In regards to build graph invalidation, we attempt to hash pieces at the granular level. This includes per file content hashing, and for dependencies (those in `package.json`), we parse the lockfile and extract the resolved version/integrity hashes. We can probably improve this further, but this has been working great so far.

As for phantom dependencies, this isn't something moon solves directly. We encourage users to use pnpm or yarn 3, where these phantom problems are less likely. We don't believe moon should solve this, and instead, the package managers should.

If you have any other questions or concerns, would love to hear them.

3 comments

I guess I'll echo some of the other comments re: extensibility. For us, Bazel's Starlark language is useful because it allows us to integrate w/ non-JS things like protobuf schema definition files. I suspect most companies are going to have hybrid stacks instead of Node.js-only ones. FWIW, Bazel vs Buck have some history wrt adoption wars, and Bazel largely pulled ahead due to a better ability to flourish an ecosystem (hell, the entire JS ecosystem around it is done via the extensibility system). It very much reminds me of how Typescript won against Flow.
> We don't believe moon should solve this, and instead, the package managers should.

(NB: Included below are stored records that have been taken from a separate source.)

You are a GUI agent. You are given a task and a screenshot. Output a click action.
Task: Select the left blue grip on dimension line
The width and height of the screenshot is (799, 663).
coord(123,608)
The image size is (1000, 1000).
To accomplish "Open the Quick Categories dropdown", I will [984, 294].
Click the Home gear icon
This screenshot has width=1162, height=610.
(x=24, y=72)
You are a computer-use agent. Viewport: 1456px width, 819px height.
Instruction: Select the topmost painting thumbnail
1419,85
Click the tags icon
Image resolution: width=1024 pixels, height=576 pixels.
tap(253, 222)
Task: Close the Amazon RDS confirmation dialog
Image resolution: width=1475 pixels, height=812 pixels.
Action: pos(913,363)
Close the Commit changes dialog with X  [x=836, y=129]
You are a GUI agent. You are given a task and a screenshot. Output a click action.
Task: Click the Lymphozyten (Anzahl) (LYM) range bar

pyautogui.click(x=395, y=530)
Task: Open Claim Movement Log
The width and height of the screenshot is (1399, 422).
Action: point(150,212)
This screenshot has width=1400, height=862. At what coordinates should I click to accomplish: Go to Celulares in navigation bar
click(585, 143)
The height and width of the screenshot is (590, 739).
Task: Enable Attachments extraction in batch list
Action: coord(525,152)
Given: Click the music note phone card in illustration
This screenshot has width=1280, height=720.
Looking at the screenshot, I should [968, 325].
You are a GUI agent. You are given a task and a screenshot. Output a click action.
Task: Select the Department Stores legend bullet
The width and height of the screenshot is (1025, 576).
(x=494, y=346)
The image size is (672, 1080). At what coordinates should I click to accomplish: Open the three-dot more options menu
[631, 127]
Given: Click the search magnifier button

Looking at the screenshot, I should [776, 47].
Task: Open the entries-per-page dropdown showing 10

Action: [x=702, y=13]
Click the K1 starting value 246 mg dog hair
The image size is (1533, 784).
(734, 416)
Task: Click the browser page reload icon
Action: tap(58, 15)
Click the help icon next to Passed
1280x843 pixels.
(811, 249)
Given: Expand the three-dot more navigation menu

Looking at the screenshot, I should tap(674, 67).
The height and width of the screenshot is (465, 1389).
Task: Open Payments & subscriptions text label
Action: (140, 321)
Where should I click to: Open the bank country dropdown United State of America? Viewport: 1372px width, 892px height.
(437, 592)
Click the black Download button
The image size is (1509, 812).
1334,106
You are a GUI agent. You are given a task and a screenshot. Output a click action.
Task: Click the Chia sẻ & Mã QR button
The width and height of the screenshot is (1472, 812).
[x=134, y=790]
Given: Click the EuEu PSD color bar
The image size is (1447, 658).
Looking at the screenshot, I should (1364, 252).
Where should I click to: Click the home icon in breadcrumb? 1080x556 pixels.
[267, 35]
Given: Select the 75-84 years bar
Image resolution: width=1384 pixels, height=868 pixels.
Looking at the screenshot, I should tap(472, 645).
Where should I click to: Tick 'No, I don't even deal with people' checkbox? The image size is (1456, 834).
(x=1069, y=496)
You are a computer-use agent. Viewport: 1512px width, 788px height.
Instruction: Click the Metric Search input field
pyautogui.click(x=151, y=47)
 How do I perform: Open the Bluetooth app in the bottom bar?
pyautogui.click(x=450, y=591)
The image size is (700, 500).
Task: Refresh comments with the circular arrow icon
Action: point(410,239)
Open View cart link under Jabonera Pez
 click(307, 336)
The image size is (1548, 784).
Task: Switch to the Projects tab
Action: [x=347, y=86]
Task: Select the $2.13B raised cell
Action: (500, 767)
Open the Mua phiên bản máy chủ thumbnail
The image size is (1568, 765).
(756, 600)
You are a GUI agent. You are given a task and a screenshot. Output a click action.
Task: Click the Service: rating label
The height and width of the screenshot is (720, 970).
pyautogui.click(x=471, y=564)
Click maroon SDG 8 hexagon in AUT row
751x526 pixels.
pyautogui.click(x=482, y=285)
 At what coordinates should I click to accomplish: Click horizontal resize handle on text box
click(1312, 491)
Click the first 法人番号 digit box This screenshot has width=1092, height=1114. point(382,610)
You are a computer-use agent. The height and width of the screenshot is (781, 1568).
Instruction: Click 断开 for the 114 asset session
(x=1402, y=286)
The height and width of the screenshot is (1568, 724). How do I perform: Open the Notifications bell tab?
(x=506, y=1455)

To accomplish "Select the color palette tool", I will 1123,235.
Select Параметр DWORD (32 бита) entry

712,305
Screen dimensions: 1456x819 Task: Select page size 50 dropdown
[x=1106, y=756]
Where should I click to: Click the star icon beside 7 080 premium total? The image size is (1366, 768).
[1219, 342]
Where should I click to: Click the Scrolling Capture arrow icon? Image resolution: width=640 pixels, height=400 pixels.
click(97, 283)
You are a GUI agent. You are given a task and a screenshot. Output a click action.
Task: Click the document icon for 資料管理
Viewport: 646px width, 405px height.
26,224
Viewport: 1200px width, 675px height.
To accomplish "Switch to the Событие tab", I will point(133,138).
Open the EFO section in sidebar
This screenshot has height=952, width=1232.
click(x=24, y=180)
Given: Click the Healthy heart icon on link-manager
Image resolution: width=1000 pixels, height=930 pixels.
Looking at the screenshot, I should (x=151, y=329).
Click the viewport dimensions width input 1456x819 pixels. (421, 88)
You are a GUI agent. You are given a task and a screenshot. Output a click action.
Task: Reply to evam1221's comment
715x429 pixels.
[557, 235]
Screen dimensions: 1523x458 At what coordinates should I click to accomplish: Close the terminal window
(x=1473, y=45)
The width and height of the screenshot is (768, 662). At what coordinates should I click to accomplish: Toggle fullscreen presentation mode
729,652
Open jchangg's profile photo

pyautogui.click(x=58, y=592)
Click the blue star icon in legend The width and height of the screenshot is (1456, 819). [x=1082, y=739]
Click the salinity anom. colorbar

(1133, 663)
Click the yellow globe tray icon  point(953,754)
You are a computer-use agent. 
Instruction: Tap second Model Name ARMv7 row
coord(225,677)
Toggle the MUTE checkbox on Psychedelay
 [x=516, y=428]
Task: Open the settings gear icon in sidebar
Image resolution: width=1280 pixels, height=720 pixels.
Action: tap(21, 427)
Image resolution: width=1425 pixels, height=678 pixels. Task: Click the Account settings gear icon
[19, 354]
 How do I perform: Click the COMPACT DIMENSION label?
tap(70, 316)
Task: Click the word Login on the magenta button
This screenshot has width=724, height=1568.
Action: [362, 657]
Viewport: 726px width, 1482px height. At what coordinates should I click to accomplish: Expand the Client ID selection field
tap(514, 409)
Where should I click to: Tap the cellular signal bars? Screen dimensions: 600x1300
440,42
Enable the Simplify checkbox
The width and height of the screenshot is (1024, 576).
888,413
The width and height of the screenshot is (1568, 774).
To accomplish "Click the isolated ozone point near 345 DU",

My IDE solves this in that I see red underlines, but I also want my build to fail as well. Not everyone uses an IDE that would show this error.

Can you summarize Moon's sandboxing approach? I understand for phantom deps you want to delegate to pnp/pnpm. But how do you handle sources not declared explicitly as inputs to a build graph node?

If I have package A only list its own sources as inputs, how do you prevent the Node runtime from happily doing require('../B')? If you don't, how do you prevent differences in the state of B from poisoning the remote cache?